We have previously developed various computational methods to integrate the multi-layered trans‐omic datasets generated during naive to formative pluripotency transition in embryonic stem cells (ESCs) (Yang et al. Cell Systems, 2019
). Our current research project aims to further this study by developing methods to characterise signaling cascades, transcriptional networks, and protein networks and their cross‐talks with the aim of answering the following questions:
Theme II: Single-cell biology and omics
- How do different layers of regulations talk to each other in controlling stem cell fate?
- Can we accurately predict stem cell differentiation trajectories based on their TRNs?
- What are the key mechanisms of stem/progenitor cells in establishing identities and making cell fate decisions.
Single-cell based omics are becoming the next wave of development in biotechnologies. promising to revolutionise our ability to study biological systems at an unprecedented resolution. Our group is working on multiple methodological development and lab experiment projects with the goal of characterising cellular systems and diseases at the single-cell level.
On the methodology front, we have recently developed a computational method together with Prof. Jean Yang's group for multiple single-cell RNA-seq data integration (Lin et al. PNAS, 2019
). Our current research project aims to extend on this work by developing a suite of data processing, cell type characterisation, and network reconstruction methods and tools for single-cell omic data. In parallel, we are planning to conduct experiments to profile single cells in ESC populations and during their differentiation to multiple cell lineages. Research findings from these projects will directly contribute to our aim in addressing the three questions raised in Theme I.
Theme III: Computational methodology innovation in bioinformatics
Computational and statistical methods are at the core of our research. To tackle complex biological questions by utilising heterogenous omic data generated from various biotechnology, our group is specialised in developing novel computational methods for analysing (i) MS-based proteomic and phosphoproteomic data, and (ii) NGS-based RNA-seq, ChIP-seq, and Hi-C data.

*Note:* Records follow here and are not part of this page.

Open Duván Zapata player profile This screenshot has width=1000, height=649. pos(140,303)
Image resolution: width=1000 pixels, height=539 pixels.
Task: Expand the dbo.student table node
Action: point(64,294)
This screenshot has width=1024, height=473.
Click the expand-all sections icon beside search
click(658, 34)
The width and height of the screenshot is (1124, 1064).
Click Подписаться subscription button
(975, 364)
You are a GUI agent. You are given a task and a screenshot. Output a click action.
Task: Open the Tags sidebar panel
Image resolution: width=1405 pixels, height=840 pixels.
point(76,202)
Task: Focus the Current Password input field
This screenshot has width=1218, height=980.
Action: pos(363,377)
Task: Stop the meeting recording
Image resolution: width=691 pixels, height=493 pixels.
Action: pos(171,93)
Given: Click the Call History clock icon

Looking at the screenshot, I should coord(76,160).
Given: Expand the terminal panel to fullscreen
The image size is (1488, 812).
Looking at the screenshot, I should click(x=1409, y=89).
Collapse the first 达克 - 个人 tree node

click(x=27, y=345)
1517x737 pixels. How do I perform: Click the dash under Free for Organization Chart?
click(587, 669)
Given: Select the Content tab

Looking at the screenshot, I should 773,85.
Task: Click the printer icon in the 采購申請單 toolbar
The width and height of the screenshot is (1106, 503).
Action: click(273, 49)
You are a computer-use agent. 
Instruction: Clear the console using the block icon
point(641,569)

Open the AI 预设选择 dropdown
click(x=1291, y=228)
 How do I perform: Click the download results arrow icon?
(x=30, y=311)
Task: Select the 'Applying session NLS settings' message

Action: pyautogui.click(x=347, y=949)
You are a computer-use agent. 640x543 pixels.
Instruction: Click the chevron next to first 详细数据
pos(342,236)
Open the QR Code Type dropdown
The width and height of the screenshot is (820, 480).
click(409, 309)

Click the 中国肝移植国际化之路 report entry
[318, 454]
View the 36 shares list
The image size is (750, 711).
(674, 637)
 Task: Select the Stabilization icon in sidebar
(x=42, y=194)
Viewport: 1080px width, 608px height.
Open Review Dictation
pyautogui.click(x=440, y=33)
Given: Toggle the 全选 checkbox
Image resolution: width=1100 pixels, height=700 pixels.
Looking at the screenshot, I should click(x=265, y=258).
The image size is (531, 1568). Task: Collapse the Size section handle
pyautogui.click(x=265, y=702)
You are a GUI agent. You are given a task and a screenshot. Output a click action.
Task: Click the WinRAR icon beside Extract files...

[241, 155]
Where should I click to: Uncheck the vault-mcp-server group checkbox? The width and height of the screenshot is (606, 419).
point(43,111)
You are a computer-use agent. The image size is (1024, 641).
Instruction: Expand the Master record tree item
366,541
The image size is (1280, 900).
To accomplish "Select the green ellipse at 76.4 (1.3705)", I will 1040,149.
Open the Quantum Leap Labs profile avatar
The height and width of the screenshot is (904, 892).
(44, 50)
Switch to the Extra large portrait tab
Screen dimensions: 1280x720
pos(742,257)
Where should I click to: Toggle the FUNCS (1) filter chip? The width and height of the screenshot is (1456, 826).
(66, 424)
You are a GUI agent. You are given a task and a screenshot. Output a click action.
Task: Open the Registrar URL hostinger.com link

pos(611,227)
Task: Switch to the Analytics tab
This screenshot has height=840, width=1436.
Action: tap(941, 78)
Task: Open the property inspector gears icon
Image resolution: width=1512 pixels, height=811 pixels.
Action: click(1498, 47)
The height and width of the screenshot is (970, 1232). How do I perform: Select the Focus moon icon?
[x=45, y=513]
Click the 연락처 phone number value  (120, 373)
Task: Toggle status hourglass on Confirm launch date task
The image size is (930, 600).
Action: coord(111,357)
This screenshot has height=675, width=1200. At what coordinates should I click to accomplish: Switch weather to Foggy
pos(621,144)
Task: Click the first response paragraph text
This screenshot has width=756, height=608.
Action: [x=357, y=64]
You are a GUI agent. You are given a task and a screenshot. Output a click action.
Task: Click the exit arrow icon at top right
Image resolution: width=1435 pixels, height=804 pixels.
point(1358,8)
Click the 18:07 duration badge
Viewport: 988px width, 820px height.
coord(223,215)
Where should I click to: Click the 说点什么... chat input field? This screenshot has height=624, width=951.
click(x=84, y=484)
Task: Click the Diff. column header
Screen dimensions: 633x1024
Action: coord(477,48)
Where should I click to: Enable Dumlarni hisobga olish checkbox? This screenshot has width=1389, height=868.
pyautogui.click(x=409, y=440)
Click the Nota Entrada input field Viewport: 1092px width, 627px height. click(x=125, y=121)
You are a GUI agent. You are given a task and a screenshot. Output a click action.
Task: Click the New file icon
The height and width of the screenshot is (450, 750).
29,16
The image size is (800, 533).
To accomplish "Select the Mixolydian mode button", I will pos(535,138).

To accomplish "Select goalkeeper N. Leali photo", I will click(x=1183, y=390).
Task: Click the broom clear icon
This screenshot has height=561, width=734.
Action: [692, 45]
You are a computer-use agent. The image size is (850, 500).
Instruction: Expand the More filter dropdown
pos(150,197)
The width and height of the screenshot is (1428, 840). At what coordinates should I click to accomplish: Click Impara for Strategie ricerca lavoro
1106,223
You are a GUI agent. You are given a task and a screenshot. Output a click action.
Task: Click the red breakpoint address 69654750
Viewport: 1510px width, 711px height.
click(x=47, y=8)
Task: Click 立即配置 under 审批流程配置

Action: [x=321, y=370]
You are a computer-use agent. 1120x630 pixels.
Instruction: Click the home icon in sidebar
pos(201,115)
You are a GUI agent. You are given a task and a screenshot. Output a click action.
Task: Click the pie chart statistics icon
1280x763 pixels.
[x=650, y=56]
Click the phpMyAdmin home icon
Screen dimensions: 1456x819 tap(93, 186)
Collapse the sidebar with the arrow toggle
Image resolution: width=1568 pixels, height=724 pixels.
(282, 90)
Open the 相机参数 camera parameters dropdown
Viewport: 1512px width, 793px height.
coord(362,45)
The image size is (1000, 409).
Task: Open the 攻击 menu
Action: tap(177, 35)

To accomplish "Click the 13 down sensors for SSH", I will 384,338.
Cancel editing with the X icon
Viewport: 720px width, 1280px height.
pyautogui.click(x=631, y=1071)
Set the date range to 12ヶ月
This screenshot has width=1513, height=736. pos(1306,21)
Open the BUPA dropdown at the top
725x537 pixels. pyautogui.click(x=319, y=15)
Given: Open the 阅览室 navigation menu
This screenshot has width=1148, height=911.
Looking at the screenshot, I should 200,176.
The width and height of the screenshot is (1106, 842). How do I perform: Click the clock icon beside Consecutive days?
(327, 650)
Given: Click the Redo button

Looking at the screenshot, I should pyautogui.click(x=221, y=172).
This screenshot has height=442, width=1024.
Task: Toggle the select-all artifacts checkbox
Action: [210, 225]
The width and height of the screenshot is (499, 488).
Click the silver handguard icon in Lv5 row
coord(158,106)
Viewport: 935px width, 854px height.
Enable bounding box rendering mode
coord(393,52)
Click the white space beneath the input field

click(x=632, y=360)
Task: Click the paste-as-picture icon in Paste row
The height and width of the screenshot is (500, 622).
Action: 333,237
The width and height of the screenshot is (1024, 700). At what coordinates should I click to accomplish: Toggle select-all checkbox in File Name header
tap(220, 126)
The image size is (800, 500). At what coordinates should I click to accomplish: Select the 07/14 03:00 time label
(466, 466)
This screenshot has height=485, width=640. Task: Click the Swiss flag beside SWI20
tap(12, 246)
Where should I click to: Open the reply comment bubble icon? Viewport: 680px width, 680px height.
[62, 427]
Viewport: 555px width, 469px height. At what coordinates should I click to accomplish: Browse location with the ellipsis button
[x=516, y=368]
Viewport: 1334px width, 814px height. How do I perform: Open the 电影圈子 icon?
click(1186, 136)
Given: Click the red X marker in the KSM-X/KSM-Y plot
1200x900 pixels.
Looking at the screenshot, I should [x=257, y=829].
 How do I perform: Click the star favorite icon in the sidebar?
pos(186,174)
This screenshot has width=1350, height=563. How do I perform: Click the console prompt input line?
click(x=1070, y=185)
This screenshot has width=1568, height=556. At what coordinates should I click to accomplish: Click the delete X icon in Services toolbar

Build on our long-term success in computational methodology innovation, the group is developing various machine learning and deep learning methods with targeted application to biological questions and omic data types. Example of our recent developments include a knowledge-based unsupervised learning method for kinase identification (Yang et al. PLoS Computational Biology, 2015
) and a semi-supervised learning method for kinase-substrate prediction (Yang et al. Bioinformatics, 2016
) from phosphoproteomic data. Continued innovation in computational and statistical methods will be a key force of our group in answering fundamental biological questions.